| layout | default |
|---|---|
| title | Chapter 3: Model Configuration |
| parent | LLaMA Factory Tutorial |
| nav_order | 3 |
Welcome to the heart of fine-tuning! This chapter covers everything you need to know about configuring LLaMA models for optimal performance. We'll explore model selection, parameter tuning, quantization, and deployment strategies.

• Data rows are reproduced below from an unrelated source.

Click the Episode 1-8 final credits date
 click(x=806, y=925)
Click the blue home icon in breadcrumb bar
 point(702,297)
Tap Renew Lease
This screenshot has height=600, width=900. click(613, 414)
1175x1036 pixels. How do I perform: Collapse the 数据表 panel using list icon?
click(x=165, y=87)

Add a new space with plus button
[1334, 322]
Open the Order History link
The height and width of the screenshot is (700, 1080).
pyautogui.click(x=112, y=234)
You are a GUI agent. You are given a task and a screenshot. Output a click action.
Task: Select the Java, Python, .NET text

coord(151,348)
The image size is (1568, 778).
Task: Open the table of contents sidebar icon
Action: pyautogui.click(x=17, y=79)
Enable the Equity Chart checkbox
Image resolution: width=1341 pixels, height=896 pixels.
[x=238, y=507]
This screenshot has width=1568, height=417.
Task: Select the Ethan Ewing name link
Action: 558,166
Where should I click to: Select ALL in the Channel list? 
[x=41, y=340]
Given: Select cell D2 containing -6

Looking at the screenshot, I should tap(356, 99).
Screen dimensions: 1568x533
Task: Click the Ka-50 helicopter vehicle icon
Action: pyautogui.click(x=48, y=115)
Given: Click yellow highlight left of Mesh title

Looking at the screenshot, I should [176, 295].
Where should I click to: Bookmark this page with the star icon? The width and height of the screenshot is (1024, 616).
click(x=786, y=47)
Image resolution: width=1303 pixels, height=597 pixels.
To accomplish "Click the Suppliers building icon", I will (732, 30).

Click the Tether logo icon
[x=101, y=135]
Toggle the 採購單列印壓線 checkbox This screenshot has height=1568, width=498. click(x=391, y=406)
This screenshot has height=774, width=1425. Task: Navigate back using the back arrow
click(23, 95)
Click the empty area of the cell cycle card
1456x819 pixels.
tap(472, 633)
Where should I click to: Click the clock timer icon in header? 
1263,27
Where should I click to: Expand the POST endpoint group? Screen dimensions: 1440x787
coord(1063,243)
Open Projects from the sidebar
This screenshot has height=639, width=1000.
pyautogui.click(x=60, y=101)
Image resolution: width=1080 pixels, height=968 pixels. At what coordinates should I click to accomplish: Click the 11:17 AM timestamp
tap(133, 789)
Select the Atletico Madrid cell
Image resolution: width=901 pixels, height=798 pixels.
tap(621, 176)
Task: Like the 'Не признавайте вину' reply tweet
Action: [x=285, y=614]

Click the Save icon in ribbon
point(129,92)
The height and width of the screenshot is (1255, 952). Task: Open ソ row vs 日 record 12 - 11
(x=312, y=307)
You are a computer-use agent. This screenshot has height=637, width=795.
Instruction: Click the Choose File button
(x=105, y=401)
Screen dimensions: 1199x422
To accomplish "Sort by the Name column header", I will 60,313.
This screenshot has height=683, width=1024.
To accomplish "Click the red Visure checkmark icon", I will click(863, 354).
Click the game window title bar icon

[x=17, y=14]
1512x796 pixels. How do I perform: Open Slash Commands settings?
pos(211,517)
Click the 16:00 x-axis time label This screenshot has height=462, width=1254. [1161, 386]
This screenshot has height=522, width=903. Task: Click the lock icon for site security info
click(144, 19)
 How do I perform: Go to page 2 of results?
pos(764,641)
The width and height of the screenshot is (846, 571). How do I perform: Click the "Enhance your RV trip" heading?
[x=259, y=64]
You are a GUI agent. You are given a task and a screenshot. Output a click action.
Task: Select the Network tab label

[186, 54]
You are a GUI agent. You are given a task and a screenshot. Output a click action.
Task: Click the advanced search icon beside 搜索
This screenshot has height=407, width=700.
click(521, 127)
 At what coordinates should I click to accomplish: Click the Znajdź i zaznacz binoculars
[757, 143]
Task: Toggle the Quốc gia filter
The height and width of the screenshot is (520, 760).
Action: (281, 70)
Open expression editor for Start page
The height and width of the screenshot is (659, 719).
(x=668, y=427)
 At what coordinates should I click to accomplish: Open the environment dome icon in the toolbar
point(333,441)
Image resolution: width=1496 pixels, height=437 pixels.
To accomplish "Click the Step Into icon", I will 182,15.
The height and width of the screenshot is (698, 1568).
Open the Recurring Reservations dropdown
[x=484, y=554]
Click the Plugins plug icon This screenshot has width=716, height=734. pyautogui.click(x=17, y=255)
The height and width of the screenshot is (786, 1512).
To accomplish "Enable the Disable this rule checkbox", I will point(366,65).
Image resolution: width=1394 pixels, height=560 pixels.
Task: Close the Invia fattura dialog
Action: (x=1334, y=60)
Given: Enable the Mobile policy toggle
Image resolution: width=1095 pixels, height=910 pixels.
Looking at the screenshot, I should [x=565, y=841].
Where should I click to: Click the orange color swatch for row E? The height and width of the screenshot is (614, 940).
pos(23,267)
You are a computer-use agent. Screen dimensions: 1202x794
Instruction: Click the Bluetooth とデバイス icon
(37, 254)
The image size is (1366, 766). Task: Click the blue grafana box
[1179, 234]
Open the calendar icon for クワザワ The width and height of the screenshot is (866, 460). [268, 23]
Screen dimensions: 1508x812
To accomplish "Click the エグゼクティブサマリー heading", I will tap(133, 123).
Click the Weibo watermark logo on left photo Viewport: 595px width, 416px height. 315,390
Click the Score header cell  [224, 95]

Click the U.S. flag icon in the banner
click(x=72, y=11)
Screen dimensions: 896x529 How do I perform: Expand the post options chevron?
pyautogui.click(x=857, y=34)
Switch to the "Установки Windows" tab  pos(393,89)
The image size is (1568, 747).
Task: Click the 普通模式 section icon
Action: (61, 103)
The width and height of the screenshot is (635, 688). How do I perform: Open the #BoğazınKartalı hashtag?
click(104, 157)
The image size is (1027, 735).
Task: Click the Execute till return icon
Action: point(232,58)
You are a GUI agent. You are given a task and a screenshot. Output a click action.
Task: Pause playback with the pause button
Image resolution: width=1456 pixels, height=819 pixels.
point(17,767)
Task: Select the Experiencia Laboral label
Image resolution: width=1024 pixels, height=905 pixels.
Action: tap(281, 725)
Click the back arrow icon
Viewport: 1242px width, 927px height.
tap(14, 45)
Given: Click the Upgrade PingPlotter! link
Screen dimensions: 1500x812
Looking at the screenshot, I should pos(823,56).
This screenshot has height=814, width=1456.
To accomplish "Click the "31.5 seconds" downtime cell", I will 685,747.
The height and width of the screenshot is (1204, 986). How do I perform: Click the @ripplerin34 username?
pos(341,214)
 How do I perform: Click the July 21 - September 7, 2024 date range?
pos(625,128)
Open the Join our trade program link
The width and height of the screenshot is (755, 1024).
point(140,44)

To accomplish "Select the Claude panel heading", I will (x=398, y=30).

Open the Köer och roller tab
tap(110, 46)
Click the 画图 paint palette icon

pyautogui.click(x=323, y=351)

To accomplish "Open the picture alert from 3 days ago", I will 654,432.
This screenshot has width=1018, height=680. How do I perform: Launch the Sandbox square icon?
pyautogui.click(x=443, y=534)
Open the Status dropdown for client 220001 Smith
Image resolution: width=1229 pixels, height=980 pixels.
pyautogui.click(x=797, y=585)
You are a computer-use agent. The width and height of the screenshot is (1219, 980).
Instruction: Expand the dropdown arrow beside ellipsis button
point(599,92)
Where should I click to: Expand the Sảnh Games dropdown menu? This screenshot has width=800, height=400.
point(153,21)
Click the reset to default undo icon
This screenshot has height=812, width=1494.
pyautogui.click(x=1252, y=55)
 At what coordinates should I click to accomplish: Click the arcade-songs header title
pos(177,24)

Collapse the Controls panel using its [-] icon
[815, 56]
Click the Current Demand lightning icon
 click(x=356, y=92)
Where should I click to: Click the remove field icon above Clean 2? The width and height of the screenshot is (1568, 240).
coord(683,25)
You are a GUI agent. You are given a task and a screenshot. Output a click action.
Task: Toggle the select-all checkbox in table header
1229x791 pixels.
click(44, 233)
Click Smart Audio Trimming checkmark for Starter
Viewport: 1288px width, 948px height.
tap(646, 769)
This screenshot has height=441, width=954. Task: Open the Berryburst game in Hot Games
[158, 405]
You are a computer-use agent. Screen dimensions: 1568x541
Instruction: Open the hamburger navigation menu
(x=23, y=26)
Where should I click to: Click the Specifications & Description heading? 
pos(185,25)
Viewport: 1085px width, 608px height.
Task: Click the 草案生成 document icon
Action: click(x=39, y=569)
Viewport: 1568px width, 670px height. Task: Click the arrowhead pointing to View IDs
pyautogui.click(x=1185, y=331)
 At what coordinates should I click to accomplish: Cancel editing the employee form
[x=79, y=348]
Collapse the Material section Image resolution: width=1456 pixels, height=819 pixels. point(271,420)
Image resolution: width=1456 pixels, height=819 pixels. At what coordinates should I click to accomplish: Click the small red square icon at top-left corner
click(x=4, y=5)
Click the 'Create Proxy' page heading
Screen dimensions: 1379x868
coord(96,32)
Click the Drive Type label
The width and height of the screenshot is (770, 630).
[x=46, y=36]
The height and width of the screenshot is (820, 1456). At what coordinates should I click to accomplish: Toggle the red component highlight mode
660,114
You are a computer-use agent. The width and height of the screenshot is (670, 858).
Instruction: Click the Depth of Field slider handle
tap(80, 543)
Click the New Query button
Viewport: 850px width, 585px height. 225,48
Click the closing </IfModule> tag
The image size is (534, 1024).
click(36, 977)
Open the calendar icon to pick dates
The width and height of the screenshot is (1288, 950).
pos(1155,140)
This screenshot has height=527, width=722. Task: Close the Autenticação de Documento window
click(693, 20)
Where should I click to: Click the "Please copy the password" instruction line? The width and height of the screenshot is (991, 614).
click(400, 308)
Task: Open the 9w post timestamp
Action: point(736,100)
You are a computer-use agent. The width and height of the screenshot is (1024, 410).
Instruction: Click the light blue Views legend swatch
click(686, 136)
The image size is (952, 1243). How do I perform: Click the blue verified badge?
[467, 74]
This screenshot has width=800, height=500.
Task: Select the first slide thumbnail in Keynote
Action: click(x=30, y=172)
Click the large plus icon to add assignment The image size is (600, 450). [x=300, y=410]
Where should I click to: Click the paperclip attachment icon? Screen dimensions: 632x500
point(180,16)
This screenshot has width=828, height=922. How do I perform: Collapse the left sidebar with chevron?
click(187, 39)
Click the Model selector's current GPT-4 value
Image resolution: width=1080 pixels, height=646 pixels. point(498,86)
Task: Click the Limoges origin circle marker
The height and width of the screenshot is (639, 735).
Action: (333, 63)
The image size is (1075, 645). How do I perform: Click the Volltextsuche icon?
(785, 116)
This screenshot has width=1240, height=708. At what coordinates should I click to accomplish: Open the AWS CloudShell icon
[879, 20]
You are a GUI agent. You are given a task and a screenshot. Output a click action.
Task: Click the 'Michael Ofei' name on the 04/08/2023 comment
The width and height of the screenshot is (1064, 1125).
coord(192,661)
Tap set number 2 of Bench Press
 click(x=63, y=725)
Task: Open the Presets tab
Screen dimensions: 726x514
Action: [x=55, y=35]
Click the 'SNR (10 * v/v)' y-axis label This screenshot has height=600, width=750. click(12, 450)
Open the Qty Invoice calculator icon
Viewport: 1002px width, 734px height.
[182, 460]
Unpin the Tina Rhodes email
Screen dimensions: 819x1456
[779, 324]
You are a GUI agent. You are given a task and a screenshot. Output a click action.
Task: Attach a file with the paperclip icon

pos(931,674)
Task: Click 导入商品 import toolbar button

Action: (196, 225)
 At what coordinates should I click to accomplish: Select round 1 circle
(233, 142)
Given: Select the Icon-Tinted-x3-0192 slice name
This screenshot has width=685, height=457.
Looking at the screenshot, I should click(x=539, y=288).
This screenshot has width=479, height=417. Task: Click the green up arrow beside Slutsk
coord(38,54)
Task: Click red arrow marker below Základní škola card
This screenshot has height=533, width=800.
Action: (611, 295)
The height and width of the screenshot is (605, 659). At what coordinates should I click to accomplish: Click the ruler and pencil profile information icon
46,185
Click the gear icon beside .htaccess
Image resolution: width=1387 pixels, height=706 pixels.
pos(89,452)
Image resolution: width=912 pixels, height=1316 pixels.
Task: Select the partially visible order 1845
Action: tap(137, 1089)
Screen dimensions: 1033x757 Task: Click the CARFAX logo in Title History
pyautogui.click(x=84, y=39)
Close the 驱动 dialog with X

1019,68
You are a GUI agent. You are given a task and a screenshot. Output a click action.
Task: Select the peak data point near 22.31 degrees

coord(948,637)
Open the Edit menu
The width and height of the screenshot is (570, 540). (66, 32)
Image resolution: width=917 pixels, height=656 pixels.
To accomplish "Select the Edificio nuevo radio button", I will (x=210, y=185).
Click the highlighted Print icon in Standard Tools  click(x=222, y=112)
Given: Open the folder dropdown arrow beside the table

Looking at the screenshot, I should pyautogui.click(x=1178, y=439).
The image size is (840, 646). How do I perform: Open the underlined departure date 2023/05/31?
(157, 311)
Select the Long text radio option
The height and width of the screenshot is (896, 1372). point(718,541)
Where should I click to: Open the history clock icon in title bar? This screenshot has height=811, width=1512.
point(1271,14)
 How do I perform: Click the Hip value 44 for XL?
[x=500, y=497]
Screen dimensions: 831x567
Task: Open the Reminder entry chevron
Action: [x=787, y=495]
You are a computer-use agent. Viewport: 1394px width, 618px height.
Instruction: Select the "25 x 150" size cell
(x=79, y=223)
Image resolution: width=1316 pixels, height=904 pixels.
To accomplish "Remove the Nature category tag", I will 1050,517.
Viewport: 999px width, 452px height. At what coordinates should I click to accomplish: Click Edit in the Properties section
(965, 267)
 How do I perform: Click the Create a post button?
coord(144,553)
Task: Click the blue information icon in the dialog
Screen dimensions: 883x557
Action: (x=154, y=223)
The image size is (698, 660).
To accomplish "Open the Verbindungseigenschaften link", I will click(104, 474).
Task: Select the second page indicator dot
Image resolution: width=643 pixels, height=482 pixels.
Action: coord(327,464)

LLaMA models come in different sizes and variants, each optimized for specific use cases:
# Available LLaMA model configurations
MODEL_CONFIGS = {
'llama-7b': {
'parameters': 7_000_000_000,
'context_length': 4096,
'memory_requirements': '14GB VRAM',
'use_cases': ['text generation', 'chat', 'instruction following']
},
'llama-13b': {
'parameters': 13_000_000_000,
'context_length': 4096,
'memory_requirements': '26GB VRAM',
'use_cases': ['complex reasoning', 'code generation', 'analysis']
},
'llama-30b': {
'parameters': 30_000_000_000,
'context_length': 4096,
'memory_requirements': '60GB VRAM',
'use_cases': ['enterprise applications', 'advanced reasoning']
},
'llama-65b': {
'parameters': 65_000_000_000,
'context_length': 4096,
'memory_requirements': '130GB VRAM',
'use_cases': ['cutting-edge research', 'large-scale applications']
}
}def select_optimal_model(task_requirements: dict) -> str:
"""
Select the best LLaMA model based on task requirements
Args:
task_requirements: Dict containing task specifications
Returns:
Recommended model name
"""
# Extract requirements
max_context = task_requirements.get('max_context_length', 2048)
complexity = task_requirements.get('task_complexity', 'medium')
available_vram = task_requirements.get('available_vram_gb', 24)
latency_requirement = task_requirements.get('latency_ms', 1000)
# Model selection logic
if complexity == 'simple' and available_vram >= 14:
return 'llama-7b'
elif complexity == 'medium' and available_vram >= 26:
return 'llama-13b'
elif complexity == 'high' and available_vram >= 60:
return 'llama-30b'
elif complexity == 'extreme' and available_vram >= 130:
return 'llama-65b'
else:
# Fallback with quantization
return 'llama-13b-quantized'
# Usage
requirements = {
'max_context_length': 4096,
'task_complexity': 'medium',
'available_vram_gb': 24,
'latency_ms': 500
}
recommended_model = select_optimal_model(requirements)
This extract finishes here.